3. Let's do the division:
$\frac{2}{3} > x > -1$

4. This means 'x' is less than $\frac{2}{3}$ AND 'x' is greater than $-1$. We can write this in a neater way, showing that 'x' is in between $-1$ and $\frac{2}{3}$:
$-1 < x < \frac{2}{3}$
That's it! We found all the numbers 'x' that fit the puzzle!

Alternative answer

Answer: $-1 < x < \frac{2}{3}$ Explain
This is a question about solving a compound inequality, which means we have an expression in the middle that's "sandwiched" between two numbers. Our goal is to get 'x' all by itself in the middle! . The solving step is:

First, we have this: $2 < 4 - 3x < 7$

1. **Get rid of the '4' in the middle!** To do this, we need to subtract '4' from the middle. But, since it's an inequality, whatever we do to the middle, we have to do to *all* parts – the left side and the right side too!
So, we do:
$2 - 4 < 4 - 3x - 4 < 7 - 4$
This makes it:
$-2 < -3x < 3$

2. **Get 'x' all alone!** Now we have $-3x$ in the middle. To get rid of the '-3', we need to divide by '-3'. Remember, whatever we do to the middle, we do to all parts!
Here's the super important part: when you divide (or multiply) an inequality by a negative number, you have to **flip the direction of the inequality signs!** It's like a special rule we learn.
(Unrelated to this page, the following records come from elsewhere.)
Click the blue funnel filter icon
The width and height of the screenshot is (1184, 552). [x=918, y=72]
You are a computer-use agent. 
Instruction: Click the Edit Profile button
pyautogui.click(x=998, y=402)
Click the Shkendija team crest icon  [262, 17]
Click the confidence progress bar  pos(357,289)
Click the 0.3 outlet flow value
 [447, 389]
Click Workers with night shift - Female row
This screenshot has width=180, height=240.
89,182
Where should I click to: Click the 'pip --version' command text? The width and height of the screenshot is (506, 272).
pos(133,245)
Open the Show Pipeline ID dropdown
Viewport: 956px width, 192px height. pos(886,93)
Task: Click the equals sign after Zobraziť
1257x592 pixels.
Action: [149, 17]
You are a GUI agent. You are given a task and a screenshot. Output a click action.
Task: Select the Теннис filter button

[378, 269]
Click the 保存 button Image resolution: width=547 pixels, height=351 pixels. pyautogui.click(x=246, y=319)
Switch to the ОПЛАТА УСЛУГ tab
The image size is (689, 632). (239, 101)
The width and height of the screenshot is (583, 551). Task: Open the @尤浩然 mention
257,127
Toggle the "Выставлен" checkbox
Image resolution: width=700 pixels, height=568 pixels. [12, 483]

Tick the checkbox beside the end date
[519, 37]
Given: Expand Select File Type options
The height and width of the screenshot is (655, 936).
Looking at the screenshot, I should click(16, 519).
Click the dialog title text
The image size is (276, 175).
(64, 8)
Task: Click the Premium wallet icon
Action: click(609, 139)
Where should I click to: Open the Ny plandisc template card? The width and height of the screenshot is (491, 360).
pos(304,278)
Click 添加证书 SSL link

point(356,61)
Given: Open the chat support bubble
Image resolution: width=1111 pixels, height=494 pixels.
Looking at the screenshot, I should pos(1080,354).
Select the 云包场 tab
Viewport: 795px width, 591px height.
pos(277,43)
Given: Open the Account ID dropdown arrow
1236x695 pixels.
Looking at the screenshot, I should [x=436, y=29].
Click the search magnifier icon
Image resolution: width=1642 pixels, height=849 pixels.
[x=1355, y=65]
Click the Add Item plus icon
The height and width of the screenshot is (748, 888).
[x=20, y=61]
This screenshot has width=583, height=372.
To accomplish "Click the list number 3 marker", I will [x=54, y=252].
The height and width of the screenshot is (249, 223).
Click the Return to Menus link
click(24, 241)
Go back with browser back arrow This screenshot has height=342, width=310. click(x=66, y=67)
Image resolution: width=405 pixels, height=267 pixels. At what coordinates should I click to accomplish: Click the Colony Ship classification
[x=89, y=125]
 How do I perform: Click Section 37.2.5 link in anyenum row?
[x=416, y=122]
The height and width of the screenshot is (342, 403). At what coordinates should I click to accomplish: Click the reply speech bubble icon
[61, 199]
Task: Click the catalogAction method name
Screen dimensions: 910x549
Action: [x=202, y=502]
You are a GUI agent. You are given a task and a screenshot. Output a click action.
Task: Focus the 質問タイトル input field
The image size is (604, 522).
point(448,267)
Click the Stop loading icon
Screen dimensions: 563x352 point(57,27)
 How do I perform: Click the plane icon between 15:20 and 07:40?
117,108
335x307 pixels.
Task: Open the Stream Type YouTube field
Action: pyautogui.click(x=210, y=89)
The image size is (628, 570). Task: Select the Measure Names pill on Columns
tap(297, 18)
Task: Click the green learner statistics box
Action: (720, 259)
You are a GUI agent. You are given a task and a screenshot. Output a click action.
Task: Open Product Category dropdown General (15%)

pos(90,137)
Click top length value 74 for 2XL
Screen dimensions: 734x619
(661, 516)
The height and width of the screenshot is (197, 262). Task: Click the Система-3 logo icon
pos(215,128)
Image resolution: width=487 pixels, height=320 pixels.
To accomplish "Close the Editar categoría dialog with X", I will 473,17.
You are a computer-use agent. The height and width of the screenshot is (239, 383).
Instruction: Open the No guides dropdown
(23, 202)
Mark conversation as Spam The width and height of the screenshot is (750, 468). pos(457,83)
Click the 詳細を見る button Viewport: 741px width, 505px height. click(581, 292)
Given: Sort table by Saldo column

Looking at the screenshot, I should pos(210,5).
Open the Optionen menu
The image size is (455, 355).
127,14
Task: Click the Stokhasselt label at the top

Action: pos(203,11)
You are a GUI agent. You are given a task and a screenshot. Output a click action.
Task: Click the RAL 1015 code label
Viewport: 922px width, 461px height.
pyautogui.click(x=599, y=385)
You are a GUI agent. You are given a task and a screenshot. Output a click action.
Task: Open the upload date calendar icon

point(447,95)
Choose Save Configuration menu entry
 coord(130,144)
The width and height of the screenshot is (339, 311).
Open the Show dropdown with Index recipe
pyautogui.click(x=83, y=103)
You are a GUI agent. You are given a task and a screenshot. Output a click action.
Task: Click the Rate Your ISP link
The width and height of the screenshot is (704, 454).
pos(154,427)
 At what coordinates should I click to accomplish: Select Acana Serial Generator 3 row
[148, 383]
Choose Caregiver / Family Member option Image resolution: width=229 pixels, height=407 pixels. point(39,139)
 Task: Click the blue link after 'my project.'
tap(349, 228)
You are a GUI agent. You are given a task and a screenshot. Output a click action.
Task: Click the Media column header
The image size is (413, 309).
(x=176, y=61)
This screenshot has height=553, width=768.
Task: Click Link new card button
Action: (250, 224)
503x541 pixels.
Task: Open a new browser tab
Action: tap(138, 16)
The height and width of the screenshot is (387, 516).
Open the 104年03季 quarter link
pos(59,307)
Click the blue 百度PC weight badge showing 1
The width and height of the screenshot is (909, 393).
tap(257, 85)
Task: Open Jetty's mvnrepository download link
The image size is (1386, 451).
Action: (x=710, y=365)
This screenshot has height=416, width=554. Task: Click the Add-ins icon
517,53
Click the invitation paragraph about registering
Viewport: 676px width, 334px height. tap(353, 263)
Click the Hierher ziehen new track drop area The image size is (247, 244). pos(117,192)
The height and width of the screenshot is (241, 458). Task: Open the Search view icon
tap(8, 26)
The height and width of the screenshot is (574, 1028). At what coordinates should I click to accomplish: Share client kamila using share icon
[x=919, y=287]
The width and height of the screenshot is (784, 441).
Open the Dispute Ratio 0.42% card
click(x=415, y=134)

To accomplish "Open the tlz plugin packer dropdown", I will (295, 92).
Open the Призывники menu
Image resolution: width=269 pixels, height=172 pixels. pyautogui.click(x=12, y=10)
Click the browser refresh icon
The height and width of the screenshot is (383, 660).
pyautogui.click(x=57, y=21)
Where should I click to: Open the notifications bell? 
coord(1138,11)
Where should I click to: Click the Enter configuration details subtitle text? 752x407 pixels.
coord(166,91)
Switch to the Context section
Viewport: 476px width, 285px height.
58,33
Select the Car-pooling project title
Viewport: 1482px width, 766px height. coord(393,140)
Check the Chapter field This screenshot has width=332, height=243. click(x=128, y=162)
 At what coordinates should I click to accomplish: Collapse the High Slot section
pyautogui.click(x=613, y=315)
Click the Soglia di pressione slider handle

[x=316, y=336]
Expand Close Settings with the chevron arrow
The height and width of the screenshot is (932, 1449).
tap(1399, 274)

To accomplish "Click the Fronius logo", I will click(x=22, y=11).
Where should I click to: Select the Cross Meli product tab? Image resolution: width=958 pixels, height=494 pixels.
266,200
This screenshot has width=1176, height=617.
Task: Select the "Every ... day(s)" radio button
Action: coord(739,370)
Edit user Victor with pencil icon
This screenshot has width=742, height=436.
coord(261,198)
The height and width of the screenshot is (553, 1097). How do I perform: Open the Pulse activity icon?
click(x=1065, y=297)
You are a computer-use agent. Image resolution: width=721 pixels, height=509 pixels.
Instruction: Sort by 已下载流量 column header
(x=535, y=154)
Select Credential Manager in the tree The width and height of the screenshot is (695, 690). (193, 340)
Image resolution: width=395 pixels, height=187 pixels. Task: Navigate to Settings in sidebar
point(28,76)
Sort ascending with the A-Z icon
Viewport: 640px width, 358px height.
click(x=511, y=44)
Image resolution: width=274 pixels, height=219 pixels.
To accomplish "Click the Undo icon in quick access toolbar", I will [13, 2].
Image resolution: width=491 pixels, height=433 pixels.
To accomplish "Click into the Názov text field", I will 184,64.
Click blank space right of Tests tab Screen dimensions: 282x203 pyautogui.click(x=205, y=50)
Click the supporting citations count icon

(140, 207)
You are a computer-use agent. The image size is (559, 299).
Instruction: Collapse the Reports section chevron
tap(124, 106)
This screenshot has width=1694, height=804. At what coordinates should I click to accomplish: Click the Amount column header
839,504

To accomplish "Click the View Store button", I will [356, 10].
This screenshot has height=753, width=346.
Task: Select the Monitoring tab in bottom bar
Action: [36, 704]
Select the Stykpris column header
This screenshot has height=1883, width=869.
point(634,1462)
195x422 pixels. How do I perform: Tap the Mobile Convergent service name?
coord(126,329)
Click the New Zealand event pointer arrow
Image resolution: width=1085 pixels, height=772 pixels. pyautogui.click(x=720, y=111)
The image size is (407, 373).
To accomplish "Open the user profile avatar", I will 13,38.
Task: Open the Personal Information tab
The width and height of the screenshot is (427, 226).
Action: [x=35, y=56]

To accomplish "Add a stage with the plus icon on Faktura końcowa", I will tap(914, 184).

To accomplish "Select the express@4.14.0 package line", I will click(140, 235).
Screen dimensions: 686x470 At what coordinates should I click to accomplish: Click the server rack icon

So, we divide everything by -3 and flip the signs:
$\frac{-2}{-3} > \frac{-3x}{-3} > \frac{3}{-3}$

This simplifies to:
$\frac{2}{3} > x > -1$

3. **Put it in the usual order!** Usually, when we write these, we like to put the smaller number on the left and the bigger number on the right.
So, we just rewrite it:
$-1 < x < \frac{2}{3}$

And that's our answer! We found all the numbers 'x' can be!

Alternative answer

Answer: $-1 < x < 2/3$ Explain
This is a question about solving inequalities, especially when the mystery number is in the middle! It's like a number sandwich! . The solving step is:

Okay, so we have this math problem that looks like a number sandwich: $2 < 4 - 3x < 7$. Our goal is to get the mystery number, 'x', all by itself in the middle!

1. **First, let's get rid of the '4' that's hanging out in the middle.** Since it's a positive 4 (or '4 minus something'), we do the opposite: we subtract 4 from *all three parts* of our number sandwich.
$2 - 4 < 4 - 3x - 4 < 7 - 4$
This makes it:
$-2 < -3x < 3$
Now our sandwich is simpler!

2. **Next, our mystery number 'x' is being multiplied by -3.** To get 'x' completely alone, we need to do the opposite of multiplying by -3, which is dividing by -3. And here's the super important trick: when you divide (or multiply) *every part* of an inequality by a **negative number**, you have to **FLIP** the direction of the comparison signs!
So, we divide everything by -3:
$-2 \div -3$ becomes $2/3$
$-3x \div -3$ becomes $x$
$3 \div -3$ becomes $-1$

And we flip the signs from '<' to '>':
$2/3 > x > -1$

3. **Finally, we like to write these answers with the smallest number on the left.** So, we can just flip the whole thing around to make it easier to read:
$-1 < x < 2/3$

That means our mystery number 'x' is bigger than -1 but smaller than 2/3! Easy peasy!